Kantunilkin.- Varios cenotes se encuentran prácticamente abandonados en la comunidad de San Lorenzo ante la falta de interés de autoridades de Turismo del Estado para promocionarlos.

Se ha ocasionando que los jóvenes emigren a ciudades turísticas en busca de fuentes de empleo quedando únicamente personas de la tercera edad, quienes piden detonar estas bellezas naturales.

Dionicio Mazun de 70 años de edad es uno de los impulsores de este proyecto ecoturístico, que han estado trabajando por cuenta propia desde hace más de 10 años.
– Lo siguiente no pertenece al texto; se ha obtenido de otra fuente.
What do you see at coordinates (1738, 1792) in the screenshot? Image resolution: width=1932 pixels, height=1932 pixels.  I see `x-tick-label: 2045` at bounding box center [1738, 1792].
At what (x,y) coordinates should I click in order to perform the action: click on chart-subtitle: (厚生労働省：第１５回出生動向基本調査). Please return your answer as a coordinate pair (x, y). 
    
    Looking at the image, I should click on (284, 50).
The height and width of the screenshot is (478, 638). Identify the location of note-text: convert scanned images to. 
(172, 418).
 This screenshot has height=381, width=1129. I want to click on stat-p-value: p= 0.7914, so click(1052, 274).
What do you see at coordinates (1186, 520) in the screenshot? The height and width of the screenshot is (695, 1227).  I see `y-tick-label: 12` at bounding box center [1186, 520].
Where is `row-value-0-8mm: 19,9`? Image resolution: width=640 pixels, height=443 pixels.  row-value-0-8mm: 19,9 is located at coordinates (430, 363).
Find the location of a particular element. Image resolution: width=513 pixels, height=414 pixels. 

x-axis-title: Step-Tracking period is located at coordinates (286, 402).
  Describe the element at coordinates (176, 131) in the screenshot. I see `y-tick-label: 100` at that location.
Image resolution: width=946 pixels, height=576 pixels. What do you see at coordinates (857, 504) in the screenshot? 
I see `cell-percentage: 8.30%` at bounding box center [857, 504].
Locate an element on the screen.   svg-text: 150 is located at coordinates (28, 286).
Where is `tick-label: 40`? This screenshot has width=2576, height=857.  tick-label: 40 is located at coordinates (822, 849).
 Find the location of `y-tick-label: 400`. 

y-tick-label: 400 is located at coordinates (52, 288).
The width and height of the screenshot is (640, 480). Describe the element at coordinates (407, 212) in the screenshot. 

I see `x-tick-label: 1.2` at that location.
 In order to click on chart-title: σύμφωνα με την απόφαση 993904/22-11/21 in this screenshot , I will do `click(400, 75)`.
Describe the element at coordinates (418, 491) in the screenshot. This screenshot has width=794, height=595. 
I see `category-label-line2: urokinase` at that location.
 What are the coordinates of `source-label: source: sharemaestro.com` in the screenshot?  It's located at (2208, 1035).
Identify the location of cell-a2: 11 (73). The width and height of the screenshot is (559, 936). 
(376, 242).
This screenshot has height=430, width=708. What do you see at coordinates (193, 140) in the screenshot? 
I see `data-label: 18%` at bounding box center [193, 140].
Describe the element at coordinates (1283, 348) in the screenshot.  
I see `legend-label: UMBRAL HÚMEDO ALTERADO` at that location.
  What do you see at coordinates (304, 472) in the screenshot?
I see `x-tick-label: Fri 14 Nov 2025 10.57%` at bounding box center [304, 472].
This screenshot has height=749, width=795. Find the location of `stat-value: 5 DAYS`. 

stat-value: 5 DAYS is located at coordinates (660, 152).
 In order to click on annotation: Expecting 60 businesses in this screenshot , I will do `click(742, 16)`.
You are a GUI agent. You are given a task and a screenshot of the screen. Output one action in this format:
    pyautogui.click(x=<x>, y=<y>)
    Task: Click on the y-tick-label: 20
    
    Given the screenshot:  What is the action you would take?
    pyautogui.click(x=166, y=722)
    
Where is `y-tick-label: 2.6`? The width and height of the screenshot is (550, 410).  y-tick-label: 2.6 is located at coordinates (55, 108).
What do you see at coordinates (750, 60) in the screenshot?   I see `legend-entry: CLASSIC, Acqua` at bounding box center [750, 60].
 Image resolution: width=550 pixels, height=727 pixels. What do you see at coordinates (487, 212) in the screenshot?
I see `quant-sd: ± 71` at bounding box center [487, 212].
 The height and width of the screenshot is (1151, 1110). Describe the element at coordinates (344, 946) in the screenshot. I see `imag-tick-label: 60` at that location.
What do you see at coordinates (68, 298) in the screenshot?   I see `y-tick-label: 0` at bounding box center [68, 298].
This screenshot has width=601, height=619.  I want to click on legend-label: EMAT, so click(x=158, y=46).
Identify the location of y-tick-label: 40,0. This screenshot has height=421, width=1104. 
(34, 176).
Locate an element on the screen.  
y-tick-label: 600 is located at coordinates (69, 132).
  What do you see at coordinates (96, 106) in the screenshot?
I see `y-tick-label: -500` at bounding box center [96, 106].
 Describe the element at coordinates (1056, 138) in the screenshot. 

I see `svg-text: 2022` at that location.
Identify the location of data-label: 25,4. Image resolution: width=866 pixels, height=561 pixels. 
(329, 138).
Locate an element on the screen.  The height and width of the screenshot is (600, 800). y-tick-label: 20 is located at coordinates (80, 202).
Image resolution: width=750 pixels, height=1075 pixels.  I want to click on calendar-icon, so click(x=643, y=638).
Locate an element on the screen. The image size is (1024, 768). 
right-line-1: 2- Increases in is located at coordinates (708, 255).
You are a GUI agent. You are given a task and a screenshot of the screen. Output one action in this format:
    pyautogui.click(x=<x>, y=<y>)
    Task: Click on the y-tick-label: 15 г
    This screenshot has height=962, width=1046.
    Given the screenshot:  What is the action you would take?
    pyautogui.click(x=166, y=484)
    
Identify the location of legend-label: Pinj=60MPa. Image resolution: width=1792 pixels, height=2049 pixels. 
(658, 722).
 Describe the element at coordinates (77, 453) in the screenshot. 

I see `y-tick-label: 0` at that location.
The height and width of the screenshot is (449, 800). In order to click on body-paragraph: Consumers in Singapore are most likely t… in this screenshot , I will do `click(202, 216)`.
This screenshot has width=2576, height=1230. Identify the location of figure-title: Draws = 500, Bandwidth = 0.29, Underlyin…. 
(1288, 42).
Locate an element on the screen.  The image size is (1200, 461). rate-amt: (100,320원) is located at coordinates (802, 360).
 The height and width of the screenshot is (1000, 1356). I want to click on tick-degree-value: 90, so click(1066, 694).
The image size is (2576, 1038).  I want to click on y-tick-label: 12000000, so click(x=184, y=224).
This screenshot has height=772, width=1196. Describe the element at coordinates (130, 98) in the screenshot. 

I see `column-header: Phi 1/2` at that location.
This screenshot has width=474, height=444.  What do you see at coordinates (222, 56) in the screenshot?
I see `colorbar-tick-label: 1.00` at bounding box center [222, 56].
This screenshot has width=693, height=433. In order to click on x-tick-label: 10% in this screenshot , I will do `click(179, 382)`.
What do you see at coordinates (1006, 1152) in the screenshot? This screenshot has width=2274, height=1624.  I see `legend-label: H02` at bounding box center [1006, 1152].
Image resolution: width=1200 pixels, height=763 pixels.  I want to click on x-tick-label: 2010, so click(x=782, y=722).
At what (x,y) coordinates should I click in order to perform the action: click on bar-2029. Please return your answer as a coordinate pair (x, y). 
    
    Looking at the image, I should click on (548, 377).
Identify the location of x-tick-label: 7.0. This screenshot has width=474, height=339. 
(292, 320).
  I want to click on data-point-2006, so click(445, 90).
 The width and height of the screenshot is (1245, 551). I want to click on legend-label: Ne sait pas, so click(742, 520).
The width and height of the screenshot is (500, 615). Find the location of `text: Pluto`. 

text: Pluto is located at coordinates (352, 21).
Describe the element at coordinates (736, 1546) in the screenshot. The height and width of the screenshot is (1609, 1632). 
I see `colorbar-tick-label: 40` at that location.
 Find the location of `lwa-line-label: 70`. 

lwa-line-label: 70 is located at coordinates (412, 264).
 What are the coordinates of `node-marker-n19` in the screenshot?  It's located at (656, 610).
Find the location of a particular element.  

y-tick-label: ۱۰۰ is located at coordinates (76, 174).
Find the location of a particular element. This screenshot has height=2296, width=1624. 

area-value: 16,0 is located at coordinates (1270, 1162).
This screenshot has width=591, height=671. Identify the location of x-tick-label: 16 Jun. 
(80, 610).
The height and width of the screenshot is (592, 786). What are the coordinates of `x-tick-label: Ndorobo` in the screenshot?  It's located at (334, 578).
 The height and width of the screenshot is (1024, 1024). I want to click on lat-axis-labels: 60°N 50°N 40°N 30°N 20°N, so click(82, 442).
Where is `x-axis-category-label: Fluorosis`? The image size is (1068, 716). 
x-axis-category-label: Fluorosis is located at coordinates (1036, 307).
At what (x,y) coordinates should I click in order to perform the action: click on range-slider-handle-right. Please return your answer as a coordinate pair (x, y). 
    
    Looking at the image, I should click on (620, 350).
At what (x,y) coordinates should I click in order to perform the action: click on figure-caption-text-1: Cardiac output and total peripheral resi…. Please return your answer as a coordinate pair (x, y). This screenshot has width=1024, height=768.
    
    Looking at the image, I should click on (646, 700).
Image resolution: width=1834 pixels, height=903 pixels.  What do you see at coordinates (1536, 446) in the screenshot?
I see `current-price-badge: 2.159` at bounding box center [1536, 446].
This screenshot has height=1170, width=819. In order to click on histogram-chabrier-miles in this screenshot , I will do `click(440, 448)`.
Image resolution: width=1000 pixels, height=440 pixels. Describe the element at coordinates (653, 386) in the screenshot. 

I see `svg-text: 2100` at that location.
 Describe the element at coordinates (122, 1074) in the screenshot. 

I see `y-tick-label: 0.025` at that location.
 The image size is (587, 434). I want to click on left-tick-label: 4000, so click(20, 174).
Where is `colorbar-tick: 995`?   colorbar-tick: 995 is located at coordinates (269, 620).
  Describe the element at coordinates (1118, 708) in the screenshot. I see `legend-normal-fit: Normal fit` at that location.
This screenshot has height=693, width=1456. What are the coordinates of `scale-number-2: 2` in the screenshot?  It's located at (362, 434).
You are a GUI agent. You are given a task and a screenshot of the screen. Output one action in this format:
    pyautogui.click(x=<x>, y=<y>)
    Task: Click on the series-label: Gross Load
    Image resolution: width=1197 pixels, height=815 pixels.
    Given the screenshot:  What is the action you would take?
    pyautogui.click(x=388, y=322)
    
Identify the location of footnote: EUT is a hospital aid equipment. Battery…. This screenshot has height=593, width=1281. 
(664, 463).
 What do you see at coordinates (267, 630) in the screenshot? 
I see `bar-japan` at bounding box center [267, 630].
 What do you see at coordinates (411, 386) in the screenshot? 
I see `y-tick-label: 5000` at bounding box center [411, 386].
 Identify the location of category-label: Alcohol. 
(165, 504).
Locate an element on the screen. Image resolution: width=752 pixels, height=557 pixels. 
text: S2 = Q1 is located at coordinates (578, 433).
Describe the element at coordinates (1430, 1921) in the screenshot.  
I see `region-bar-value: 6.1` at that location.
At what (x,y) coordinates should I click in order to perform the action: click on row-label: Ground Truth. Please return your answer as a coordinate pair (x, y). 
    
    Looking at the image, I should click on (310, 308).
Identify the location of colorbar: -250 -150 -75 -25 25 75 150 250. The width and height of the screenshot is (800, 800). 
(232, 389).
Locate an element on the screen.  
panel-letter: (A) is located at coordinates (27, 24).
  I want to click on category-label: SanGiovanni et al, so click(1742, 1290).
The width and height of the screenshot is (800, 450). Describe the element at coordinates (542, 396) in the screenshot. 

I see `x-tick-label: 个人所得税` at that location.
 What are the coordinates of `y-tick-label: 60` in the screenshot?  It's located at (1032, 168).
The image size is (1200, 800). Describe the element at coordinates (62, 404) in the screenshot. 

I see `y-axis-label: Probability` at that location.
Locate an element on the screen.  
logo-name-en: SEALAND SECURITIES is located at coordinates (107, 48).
A la fecha no ha llegado turismo para mejorar las condiciones de vida de las cien familias que habitan el poblado, una de las más lejanas de la geografía municipal.

turismo

La comunidad cuenta con varios cenotes conocidos como “Al Álamo”, “El Gallo”, “Los Laureles”, “El Chum Pich”, “El Alux”, entre otros cuyos nombres fueron asignados de acuerdo a alguna leyenda que tiene o porque en sus alrededores cuentan con árbol que los identifica.

El veterano fundador de la comunidad comentó que en varias ocasiones ha estado solicitando a las autoridades de los tres niveles de gobierno impulsar las bellezas naturales, pero no los han tomado en cuenta.

“No tenemos dinero para viajar a Chetumal pero los funcionarios de ahí tampoco quieren venir para conocer los cenotes, mientras no hay trabajo, los jóvenes tienen que irse a Playa el Carmen o Cancún para ganar un poco de dinero”.

Los cenotes se ubican unos cercanos del otro en una extensión de cinco hectáreas, en donde los turistas pueden nadar en sus cristalinas y frescas aguas; además de tener contacto directo con la naturaleza conociendo distintas especies de aves y animales en su hábitat natural como venados cola blanca, tepezcuintle, jabalí entre otros ya que en esa zona está prohibido cazar o cortar árboles.